A união estável, em face do art. 226 parágrafo 3º da Constituição Federal, reconhece a união estável como entidade familiar, contudo de forma precária, pois estabelece: "devendo a lei facilitar sua conversão em casamento".

 

Já o artigo 201, V, também da Constituição Federal, distingue o companheiro como possível beneficiário de pensão por morte do segurado.

 

Entretanto, deve ser afastada a idéia de que o relacionamento passageiro, mesmo de convívio comum, no mesmo lar, e ainda que a situação possa ensejar a crença de união definitiva, seja entendido como união estável, ou união protegida pela Lei. A lei exige relacionamento duradouro.

 

Outro aspecto a ser destacado é o de que a união estável, duradoura, que gera direitos, é aquela havida entre o homem e a mulher, e entre homem e mulher não casados, ou separados, viúvos, divorciados etc.
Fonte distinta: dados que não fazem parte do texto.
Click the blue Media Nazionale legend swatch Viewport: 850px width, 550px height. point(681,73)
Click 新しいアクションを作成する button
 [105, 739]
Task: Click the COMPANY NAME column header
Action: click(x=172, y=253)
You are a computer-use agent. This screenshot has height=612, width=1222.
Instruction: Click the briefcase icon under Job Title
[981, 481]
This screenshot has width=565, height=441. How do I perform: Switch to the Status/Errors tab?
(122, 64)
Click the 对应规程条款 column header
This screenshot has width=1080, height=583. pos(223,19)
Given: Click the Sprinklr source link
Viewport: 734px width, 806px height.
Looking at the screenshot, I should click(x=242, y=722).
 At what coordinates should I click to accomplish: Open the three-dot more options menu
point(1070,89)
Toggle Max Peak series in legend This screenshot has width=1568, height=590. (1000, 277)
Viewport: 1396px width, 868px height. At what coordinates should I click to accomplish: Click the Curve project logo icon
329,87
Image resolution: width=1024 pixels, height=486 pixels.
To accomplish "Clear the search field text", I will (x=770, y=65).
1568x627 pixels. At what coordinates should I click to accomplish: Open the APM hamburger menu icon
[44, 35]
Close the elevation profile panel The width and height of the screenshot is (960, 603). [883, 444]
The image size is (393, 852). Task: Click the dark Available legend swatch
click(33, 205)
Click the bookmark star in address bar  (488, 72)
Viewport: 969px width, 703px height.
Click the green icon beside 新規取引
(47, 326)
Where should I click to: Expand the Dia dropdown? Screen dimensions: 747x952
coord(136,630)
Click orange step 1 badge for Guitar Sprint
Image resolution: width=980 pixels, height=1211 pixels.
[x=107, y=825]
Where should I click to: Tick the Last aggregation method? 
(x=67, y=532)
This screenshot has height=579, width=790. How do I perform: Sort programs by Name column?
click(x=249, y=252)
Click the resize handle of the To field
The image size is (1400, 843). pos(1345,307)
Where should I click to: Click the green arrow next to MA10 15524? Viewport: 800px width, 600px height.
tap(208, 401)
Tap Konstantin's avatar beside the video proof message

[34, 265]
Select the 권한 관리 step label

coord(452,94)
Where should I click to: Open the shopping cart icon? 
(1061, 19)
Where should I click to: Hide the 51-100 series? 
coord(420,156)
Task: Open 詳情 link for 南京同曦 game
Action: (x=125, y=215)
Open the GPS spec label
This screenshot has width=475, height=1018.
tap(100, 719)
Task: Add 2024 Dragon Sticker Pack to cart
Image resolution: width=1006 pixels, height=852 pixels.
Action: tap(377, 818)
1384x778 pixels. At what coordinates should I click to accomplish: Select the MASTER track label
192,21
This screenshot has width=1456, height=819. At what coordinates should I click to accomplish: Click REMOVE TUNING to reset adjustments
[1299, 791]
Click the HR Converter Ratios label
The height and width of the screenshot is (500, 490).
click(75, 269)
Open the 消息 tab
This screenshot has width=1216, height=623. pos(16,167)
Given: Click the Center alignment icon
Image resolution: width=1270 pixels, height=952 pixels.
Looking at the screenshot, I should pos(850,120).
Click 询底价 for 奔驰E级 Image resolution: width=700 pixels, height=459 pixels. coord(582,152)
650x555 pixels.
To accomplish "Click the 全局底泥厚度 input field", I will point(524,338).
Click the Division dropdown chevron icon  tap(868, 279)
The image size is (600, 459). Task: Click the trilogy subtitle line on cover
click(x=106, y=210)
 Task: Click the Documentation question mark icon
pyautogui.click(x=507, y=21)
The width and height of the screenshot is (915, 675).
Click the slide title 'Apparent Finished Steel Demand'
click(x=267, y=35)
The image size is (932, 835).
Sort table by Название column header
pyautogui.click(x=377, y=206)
Logo, não se pode aceitar como união estável, o relacionamento de um homem ou uma mulher que tenham vínculo de casamento com outrem.

 

Inobstante as disposições legais, objetivas, hoje já existe jurisprudência entendendo que a separação de fato entre homem e mulher casados poderá ser entendida como rompimento da sociedade conjugal quando o tempo e as circunstâncias do afastamento do casal assim o indicarem.

 

Os avanços legais sempre ocorrem depois que a jurisprudência se firma em determinada direção. Em seguida a algumas decisões neste sentido foi editada a lei 8.971/74, ora vigente, que no seu artigo 2º estabelece direitos de suceder ao companheiro supérstite, inovando no direito das sucessões, senão vejamos:

 

Cabe ao companheiro supérstite:

 

A totalidade da herança, desde que o falecido não tenha deixado descendentes, ascendentes, nem cônjuge.

 

Usufruto sobre um quarto dos bens, no caso de haver descendentes e metade, se houver ascendentes.

 

Depois, sacramentando e complementando este direito, a Lei 9.278/96 ainda o acresceu com o seguinte artigo:

 

O direito real de habitação, enquanto o beneficiário viver e não constituir outra união ou casamento, relativamente ao imóvel destinado à residência da família.